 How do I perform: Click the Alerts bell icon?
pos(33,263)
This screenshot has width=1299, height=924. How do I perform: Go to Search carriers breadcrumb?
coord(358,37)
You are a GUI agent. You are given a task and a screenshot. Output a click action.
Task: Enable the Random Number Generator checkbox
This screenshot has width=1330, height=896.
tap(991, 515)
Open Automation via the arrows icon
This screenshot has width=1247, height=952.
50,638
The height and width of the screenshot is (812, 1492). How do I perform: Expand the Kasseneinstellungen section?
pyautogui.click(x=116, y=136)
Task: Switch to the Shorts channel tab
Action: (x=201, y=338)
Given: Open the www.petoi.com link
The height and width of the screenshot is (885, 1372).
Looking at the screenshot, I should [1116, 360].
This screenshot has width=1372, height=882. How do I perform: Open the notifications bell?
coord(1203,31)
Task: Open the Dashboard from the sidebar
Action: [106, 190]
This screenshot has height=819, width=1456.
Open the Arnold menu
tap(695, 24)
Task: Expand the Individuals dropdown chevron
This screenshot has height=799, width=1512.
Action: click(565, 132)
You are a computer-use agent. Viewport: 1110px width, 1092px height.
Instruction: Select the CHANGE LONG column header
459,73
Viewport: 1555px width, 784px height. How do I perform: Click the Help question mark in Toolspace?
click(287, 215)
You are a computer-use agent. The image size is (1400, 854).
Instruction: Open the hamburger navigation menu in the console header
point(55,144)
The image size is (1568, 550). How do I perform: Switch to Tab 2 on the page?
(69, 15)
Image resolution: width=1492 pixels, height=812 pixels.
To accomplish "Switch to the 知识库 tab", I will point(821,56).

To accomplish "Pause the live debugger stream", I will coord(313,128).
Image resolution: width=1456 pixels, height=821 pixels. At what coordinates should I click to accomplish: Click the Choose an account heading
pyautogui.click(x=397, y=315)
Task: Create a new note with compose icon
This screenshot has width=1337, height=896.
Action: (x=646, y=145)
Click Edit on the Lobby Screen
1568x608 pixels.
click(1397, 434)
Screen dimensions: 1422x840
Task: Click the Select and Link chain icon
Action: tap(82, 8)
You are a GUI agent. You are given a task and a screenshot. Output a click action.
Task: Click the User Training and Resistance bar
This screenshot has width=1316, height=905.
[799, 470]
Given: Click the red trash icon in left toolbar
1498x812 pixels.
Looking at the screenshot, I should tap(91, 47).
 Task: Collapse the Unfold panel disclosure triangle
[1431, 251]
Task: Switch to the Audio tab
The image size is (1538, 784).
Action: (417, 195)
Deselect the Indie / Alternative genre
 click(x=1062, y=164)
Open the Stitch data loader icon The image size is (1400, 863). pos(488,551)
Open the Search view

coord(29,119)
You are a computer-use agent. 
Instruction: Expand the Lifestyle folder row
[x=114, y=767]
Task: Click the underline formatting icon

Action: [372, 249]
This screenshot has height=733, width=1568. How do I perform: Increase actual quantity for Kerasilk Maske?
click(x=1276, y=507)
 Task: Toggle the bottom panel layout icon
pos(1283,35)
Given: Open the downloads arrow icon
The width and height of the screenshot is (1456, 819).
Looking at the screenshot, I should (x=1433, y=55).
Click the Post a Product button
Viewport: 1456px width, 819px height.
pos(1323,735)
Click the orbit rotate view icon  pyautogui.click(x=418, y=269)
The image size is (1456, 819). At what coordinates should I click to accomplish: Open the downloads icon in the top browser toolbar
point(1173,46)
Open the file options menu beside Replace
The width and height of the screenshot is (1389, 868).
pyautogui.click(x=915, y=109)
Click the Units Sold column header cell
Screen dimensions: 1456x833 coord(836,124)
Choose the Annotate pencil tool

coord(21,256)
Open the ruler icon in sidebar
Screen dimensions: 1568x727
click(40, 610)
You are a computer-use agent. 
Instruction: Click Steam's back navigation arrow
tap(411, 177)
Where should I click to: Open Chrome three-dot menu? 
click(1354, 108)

————

What you return must match the records above exactly, line for line.

 How do I perform: Click the Alerts bell icon?
pos(33,263)
This screenshot has width=1299, height=924. How do I perform: Go to Search carriers breadcrumb?
coord(358,37)
You are a GUI agent. You are given a task and a screenshot. Output a click action.
Task: Enable the Random Number Generator checkbox
This screenshot has width=1330, height=896.
tap(991, 515)
Open Automation via the arrows icon
This screenshot has width=1247, height=952.
50,638
The height and width of the screenshot is (812, 1492). How do I perform: Expand the Kasseneinstellungen section?
pyautogui.click(x=116, y=136)
Task: Switch to the Shorts channel tab
Action: (x=201, y=338)
Given: Open the www.petoi.com link
The height and width of the screenshot is (885, 1372).
Looking at the screenshot, I should [1116, 360].
This screenshot has width=1372, height=882. How do I perform: Open the notifications bell?
coord(1203,31)
Task: Open the Dashboard from the sidebar
Action: [106, 190]
This screenshot has height=819, width=1456.
Open the Arnold menu
tap(695, 24)
Task: Expand the Individuals dropdown chevron
This screenshot has height=799, width=1512.
Action: click(565, 132)
You are a computer-use agent. Viewport: 1110px width, 1092px height.
Instruction: Select the CHANGE LONG column header
459,73
Viewport: 1555px width, 784px height. How do I perform: Click the Help question mark in Toolspace?
click(287, 215)
You are a computer-use agent. The image size is (1400, 854).
Instruction: Open the hamburger navigation menu in the console header
point(55,144)
The image size is (1568, 550). How do I perform: Switch to Tab 2 on the page?
(69, 15)
Image resolution: width=1492 pixels, height=812 pixels.
To accomplish "Switch to the 知识库 tab", I will point(821,56).

To accomplish "Pause the live debugger stream", I will coord(313,128).
Image resolution: width=1456 pixels, height=821 pixels. At what coordinates should I click to accomplish: Click the Choose an account heading
pyautogui.click(x=397, y=315)
Task: Create a new note with compose icon
This screenshot has width=1337, height=896.
Action: (x=646, y=145)
Click Edit on the Lobby Screen
1568x608 pixels.
click(1397, 434)
Screen dimensions: 1422x840
Task: Click the Select and Link chain icon
Action: tap(82, 8)
You are a GUI agent. You are given a task and a screenshot. Output a click action.
Task: Click the User Training and Resistance bar
This screenshot has width=1316, height=905.
[799, 470]
Given: Click the red trash icon in left toolbar
1498x812 pixels.
Looking at the screenshot, I should tap(91, 47).
 Task: Collapse the Unfold panel disclosure triangle
[1431, 251]
Task: Switch to the Audio tab
The image size is (1538, 784).
Action: (417, 195)
Deselect the Indie / Alternative genre
 click(x=1062, y=164)
Open the Stitch data loader icon The image size is (1400, 863). pos(488,551)
Open the Search view

coord(29,119)
You are a computer-use agent. 
Instruction: Expand the Lifestyle folder row
[x=114, y=767]
Task: Click the underline formatting icon

Action: [372, 249]
This screenshot has height=733, width=1568. How do I perform: Increase actual quantity for Kerasilk Maske?
click(x=1276, y=507)
 Task: Toggle the bottom panel layout icon
pos(1283,35)
Given: Open the downloads arrow icon
The width and height of the screenshot is (1456, 819).
Looking at the screenshot, I should (x=1433, y=55).
Click the Post a Product button
Viewport: 1456px width, 819px height.
pos(1323,735)
Click the orbit rotate view icon  pyautogui.click(x=418, y=269)
The image size is (1456, 819). At what coordinates should I click to accomplish: Open the downloads icon in the top browser toolbar
point(1173,46)
Open the file options menu beside Replace
The width and height of the screenshot is (1389, 868).
pyautogui.click(x=915, y=109)
Click the Units Sold column header cell
Screen dimensions: 1456x833 coord(836,124)
Choose the Annotate pencil tool

coord(21,256)
Open the ruler icon in sidebar
Screen dimensions: 1568x727
click(40, 610)
You are a computer-use agent. 
Instruction: Click Steam's back navigation arrow
tap(411, 177)
Where should I click to: Open Chrome three-dot menu? 
click(1354, 108)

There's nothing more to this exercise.